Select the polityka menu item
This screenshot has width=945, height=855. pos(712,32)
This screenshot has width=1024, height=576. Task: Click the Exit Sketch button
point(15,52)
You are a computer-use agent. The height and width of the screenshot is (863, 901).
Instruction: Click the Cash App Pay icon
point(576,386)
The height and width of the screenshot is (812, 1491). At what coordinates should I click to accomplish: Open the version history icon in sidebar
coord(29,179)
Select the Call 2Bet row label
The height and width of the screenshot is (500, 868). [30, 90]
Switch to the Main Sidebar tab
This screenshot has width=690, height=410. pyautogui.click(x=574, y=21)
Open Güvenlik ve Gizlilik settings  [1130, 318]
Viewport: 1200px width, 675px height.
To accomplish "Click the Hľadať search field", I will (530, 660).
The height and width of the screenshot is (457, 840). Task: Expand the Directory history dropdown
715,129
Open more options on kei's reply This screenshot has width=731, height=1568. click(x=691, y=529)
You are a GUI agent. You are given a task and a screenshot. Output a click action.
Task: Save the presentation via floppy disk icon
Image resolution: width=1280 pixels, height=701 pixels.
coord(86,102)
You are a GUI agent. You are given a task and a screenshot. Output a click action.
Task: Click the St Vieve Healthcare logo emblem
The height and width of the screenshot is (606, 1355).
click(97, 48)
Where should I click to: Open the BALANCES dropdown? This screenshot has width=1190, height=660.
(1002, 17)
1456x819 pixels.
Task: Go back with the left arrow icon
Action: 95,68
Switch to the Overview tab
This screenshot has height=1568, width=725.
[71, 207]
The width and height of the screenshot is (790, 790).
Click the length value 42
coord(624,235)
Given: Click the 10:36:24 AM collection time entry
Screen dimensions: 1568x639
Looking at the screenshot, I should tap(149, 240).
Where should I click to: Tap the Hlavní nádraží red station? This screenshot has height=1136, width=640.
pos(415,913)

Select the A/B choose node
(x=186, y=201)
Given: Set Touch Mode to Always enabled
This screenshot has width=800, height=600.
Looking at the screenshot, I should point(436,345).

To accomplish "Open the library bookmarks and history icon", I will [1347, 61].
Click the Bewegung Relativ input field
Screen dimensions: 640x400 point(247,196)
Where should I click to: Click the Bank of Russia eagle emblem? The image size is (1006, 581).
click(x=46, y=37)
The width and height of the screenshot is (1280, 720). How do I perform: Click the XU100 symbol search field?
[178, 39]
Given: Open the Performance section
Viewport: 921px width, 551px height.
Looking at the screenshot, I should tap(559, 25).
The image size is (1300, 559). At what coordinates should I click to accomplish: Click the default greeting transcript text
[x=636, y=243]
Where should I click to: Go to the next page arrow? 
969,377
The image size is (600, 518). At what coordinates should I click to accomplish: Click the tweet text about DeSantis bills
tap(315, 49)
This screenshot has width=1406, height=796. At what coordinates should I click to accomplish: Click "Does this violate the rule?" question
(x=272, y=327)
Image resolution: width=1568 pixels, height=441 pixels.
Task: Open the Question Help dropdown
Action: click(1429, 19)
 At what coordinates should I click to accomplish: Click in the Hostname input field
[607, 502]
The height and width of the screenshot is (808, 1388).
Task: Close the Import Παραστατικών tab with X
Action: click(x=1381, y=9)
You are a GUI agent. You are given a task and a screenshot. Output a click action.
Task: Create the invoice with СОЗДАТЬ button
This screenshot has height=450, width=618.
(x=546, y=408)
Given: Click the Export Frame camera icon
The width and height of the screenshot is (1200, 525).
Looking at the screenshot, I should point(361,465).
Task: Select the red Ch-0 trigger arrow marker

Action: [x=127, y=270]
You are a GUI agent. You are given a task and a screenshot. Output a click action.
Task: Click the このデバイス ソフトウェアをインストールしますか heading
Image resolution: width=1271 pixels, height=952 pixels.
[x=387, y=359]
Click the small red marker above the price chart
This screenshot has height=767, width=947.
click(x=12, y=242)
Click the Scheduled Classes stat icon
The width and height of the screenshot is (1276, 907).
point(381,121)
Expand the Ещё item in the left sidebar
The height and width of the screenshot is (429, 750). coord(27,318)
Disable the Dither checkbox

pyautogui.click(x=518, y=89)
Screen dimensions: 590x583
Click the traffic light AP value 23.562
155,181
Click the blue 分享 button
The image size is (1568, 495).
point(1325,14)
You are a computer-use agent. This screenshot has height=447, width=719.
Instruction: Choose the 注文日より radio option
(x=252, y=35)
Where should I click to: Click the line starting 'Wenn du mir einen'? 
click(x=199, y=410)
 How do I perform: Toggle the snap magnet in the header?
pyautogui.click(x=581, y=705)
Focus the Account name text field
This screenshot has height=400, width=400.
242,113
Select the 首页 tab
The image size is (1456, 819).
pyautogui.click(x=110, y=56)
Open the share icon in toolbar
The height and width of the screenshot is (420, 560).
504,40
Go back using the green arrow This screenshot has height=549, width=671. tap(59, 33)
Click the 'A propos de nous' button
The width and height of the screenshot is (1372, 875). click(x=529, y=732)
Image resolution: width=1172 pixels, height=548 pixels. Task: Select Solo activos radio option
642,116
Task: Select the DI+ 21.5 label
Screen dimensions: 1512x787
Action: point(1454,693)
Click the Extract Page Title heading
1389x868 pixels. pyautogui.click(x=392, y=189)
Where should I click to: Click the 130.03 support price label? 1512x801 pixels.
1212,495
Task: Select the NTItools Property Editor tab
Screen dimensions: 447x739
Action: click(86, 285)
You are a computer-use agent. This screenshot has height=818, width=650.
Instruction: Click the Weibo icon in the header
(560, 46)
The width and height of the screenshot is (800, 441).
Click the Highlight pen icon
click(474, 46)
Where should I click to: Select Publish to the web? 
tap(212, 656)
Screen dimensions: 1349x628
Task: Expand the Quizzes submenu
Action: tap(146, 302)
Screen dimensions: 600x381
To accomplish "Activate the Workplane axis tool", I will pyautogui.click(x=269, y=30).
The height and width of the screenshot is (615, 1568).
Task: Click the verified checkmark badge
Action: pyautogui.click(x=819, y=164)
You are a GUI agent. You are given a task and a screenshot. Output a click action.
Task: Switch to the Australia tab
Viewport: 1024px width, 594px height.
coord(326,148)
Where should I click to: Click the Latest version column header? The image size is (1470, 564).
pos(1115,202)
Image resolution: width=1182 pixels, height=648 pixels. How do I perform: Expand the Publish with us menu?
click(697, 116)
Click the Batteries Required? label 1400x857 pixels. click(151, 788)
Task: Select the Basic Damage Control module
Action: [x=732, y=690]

◆ ◆ ◆ ◆

** Exercise details **
Only the count should be given: the number of lines in the entries above containing the word "computer".

** Expected output **
3